"His master could not spare him, being busy preparing the ground for the seed," replied the minister. "It was a sore disappointment to the lad. He has a constant craving for something new."

By this time they had entered the wide and comfortable kitchen, where the log-fire burned merrily, casting its ruddy glow on the hospitable board spread for the expected guest. A wooden cradle stood in the warmest corner by the ingle-neuk, wherein slept peacefully the one child of the household, a babe of eight months, and the first which had blessed their hearth and home since their marriage, five years before.

The little Agnes looked very long and earnestly into her aunt's face, never remembering having seen her before.

Mrs. Kilgour had been married out of the manse of Inverburn, at which time Agnes was only four years old, but she had never visited it since, and had only once seen her brother's wife, when she accompanied her husband to Edinburgh on his being appointed to represent the Presbytery of Lanark at the General Assembly.
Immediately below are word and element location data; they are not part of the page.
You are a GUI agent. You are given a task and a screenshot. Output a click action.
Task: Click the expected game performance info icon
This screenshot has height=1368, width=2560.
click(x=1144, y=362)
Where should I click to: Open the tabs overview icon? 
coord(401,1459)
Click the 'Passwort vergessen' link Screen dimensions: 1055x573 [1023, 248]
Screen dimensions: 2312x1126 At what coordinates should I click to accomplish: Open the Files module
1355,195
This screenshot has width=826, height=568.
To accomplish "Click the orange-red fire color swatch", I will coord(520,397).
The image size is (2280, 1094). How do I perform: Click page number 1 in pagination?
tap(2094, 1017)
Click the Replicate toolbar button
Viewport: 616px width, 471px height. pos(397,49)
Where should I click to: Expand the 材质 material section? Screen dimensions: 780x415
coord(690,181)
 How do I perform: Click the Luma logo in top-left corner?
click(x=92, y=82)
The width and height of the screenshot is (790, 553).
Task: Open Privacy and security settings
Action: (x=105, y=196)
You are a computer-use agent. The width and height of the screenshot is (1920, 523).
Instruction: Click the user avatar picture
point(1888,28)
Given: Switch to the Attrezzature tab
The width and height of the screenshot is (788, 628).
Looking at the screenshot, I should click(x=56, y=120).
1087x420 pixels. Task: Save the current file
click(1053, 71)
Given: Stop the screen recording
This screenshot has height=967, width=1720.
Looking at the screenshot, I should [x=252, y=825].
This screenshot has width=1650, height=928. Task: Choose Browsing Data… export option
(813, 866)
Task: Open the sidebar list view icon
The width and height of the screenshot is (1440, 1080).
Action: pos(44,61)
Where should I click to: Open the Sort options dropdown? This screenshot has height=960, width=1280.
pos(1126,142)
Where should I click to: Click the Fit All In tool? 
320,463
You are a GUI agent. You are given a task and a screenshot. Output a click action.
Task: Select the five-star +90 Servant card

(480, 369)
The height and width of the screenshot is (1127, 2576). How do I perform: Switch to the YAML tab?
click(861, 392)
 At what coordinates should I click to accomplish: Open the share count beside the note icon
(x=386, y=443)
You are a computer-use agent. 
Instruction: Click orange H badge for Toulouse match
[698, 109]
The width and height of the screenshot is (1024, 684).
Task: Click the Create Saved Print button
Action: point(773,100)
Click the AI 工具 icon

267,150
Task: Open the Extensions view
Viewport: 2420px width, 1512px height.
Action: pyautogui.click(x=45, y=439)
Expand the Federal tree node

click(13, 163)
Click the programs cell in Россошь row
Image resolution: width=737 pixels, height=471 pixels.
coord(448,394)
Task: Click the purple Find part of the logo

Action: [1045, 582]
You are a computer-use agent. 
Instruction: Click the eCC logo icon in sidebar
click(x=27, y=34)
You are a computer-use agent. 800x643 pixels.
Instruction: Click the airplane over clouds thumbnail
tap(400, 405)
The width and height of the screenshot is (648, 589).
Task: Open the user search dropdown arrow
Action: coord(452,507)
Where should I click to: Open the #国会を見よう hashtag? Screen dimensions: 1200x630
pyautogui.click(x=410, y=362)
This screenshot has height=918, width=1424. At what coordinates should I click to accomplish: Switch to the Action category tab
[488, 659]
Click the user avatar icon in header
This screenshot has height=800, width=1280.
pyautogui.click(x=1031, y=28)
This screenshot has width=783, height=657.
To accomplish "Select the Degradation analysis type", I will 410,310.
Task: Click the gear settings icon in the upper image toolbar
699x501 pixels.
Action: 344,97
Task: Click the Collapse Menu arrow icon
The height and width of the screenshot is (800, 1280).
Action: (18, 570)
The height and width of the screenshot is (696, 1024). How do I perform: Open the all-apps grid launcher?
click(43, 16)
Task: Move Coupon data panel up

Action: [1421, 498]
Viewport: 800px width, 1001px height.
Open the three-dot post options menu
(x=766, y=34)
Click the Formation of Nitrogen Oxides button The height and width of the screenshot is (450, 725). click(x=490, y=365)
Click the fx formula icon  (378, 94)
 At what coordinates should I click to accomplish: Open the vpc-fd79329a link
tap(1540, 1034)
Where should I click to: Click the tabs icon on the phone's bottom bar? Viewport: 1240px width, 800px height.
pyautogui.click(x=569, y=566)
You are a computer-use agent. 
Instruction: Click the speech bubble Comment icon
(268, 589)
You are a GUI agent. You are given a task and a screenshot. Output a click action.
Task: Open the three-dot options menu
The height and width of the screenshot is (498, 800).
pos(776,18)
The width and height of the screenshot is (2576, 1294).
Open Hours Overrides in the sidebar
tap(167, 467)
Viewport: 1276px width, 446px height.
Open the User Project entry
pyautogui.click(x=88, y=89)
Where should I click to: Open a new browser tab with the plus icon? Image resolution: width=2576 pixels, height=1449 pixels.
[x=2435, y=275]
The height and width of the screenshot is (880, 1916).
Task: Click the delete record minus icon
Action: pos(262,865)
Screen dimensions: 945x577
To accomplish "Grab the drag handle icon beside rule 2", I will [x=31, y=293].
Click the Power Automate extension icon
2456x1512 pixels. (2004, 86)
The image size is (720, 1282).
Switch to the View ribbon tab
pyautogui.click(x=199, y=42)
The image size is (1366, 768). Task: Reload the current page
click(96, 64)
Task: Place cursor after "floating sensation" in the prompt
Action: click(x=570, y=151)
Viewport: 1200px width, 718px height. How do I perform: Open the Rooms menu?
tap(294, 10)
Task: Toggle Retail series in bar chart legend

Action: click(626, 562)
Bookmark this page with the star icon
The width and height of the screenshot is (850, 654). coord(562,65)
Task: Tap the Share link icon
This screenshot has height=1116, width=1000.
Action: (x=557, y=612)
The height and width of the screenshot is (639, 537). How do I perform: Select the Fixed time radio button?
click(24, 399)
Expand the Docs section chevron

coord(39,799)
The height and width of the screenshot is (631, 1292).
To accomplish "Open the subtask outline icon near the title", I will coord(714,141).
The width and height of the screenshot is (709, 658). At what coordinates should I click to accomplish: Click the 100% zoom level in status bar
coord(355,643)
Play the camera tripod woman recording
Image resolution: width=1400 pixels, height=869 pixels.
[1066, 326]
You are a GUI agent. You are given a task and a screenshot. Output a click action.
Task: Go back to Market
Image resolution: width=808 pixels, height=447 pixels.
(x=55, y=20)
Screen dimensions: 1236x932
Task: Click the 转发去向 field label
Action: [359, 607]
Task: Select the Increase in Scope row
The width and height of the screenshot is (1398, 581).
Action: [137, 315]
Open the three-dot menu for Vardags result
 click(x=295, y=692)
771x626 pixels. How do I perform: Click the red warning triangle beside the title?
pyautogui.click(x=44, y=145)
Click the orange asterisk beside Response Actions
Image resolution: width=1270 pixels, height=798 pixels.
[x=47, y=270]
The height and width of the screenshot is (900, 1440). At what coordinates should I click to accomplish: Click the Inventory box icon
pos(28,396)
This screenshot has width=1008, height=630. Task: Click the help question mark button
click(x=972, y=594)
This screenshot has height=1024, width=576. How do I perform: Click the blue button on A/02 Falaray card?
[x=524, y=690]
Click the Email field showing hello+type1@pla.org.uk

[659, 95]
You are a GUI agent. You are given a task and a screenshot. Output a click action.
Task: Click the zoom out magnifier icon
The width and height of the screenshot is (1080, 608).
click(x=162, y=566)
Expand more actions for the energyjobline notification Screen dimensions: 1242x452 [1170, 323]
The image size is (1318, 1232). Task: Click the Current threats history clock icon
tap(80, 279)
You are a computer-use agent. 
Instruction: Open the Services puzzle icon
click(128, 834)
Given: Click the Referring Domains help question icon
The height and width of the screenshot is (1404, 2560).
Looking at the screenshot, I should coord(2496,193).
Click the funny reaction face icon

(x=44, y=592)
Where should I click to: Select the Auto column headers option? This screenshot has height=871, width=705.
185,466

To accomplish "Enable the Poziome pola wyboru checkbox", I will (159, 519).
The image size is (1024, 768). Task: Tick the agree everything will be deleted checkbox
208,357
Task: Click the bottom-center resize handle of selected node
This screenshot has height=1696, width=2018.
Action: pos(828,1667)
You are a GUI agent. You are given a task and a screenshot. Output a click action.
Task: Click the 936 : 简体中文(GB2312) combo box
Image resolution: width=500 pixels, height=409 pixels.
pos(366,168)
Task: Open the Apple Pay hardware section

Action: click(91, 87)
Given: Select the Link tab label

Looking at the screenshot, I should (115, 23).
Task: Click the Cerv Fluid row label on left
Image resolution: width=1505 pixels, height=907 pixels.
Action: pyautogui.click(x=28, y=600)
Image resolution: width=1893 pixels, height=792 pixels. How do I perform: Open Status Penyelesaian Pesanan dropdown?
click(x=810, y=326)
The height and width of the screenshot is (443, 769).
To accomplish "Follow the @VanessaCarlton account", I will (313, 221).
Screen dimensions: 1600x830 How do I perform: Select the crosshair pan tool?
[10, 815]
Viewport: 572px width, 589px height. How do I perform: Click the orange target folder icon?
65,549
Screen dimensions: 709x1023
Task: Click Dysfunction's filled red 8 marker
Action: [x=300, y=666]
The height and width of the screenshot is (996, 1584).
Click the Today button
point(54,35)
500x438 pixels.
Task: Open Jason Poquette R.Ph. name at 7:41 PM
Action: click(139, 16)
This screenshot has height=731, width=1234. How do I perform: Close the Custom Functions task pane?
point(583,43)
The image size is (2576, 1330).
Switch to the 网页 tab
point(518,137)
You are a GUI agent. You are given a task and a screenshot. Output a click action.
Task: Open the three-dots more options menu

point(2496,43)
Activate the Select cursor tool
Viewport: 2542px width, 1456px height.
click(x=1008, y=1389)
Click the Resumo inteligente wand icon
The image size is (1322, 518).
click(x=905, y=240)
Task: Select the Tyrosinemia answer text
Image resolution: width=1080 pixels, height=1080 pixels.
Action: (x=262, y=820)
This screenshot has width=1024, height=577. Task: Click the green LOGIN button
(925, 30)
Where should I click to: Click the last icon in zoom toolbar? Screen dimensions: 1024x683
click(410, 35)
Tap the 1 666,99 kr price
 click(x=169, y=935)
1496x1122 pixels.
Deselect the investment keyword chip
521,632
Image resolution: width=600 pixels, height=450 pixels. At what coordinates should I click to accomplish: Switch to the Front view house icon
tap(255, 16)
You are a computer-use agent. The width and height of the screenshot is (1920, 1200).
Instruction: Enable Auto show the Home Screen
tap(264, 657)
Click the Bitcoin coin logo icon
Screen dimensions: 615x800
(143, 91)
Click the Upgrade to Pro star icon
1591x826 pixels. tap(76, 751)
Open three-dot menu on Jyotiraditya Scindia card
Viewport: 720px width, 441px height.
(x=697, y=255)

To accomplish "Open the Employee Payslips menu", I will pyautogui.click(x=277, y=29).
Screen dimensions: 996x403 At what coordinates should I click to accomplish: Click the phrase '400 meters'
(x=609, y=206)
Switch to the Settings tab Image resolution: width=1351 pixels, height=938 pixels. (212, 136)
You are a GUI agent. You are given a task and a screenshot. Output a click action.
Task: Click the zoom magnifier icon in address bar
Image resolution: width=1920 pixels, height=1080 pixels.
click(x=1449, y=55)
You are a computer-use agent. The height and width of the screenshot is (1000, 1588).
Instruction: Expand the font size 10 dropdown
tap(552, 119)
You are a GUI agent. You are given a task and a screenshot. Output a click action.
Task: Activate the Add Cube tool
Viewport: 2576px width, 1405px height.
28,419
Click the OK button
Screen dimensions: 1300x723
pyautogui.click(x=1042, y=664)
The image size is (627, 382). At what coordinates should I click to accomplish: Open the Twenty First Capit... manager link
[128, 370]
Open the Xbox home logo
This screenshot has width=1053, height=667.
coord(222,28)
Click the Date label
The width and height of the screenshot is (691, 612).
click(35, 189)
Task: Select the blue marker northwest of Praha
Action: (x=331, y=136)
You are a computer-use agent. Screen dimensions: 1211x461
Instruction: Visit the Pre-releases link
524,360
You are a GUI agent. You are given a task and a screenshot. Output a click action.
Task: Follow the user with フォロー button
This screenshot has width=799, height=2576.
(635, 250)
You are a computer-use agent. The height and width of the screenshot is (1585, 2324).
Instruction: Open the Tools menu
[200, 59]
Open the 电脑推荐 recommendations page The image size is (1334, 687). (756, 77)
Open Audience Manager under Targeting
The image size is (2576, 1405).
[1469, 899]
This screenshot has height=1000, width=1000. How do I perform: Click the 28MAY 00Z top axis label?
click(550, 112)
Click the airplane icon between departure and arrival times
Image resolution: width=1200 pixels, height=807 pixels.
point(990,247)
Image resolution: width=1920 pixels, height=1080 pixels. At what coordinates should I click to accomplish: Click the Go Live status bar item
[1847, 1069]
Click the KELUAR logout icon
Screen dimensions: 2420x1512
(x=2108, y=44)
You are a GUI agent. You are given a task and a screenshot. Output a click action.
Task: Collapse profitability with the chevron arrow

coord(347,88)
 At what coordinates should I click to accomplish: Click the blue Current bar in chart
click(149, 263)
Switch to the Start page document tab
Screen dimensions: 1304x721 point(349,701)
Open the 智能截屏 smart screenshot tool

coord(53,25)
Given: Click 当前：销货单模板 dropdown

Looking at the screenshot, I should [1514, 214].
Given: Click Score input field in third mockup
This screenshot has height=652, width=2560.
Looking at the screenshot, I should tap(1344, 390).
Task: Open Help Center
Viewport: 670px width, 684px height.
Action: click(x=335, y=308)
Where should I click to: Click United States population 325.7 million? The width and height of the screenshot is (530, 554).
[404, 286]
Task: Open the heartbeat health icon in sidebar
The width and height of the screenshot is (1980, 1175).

Travelling in these days was very slow and laborious, and not unaccompanied by dangers on the roads, owing to the disturbed and unprotected state of the country.

"Ay, but she is like her mother, Andrew," repeated Mrs. Kilgour, as she stooped to unfasten the child's cloak. "She has her very een; may the spirt of the bairn be her mother's likewise! And this is David! He is greatly grown. I would hardly have known him again! Dearie me, what changes time works on bairns, as on other things!"

"You are right, Jean. How has business been prospering with you throughout the winter?"

"We cannot complain of the measure of prosperity the Lord has vouchsafed to us," Andrew answered Mistress Kilgour. "Edward has had to employ another young lad to help him in his work and still is hard-pressed; but here he comes himself to tell you all about it."

The merchant now entered the kitchen, and hung up his hat on the peg behind the door. Now that the light shone upon him, it revealed a short and somewhat stout figure, clad in homely grey, a broad kindly face adorned by a short brown beard, and made peculiarly expressive by the twinkling of a pair of merry, blue eyes.

He was a Lanark man by birth, but had come to Edinburgh to try his fortunes, and by steady well-doing and shrewd business capacity was likely to succeed.

"And how are they all at Inverburn? Come, tell me about every man, woman, and child in the parish, Andrew," said the merchant. "It's like a gliff of the heather-scented wind to look upon your faces, bairns, and to think you were reared in the shade of the birks of Inverburn!"